Required action: What lines in the entries below contain the word "computer"? Copy all of them.

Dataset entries

##############################

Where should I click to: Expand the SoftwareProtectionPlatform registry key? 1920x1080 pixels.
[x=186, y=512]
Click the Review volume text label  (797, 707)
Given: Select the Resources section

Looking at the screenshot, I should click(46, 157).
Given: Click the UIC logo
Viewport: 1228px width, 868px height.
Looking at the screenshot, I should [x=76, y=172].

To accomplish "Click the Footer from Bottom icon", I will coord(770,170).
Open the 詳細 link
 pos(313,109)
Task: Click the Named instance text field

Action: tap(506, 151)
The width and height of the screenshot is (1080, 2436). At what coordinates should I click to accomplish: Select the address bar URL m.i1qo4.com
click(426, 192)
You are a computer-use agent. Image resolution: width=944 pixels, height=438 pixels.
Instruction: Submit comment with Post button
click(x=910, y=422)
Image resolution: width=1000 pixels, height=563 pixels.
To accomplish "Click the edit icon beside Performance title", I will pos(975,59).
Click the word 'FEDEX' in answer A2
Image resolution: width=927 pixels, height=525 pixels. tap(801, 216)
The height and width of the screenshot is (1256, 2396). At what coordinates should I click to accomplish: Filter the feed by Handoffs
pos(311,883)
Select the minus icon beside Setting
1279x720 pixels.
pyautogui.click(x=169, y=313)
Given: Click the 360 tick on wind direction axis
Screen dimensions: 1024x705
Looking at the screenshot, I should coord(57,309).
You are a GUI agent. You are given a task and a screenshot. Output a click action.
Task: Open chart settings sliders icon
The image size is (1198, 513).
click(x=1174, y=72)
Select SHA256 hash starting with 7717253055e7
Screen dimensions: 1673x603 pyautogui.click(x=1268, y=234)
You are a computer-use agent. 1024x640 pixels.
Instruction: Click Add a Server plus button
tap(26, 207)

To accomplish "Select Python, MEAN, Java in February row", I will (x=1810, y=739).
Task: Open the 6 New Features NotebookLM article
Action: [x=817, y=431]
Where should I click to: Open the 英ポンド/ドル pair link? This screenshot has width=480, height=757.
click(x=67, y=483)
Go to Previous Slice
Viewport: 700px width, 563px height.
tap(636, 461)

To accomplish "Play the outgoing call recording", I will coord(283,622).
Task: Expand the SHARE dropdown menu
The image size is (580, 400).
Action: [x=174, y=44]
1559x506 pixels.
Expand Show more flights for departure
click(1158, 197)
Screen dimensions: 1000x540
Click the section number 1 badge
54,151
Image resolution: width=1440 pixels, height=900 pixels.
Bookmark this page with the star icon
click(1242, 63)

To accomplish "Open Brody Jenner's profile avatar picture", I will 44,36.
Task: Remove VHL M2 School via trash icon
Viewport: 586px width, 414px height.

##############################

Reply to the task:
You are a computer-use agent. Image resolution: width=944 pixels, height=438 pixels.
You are a computer-use agent. 1024x640 pixels.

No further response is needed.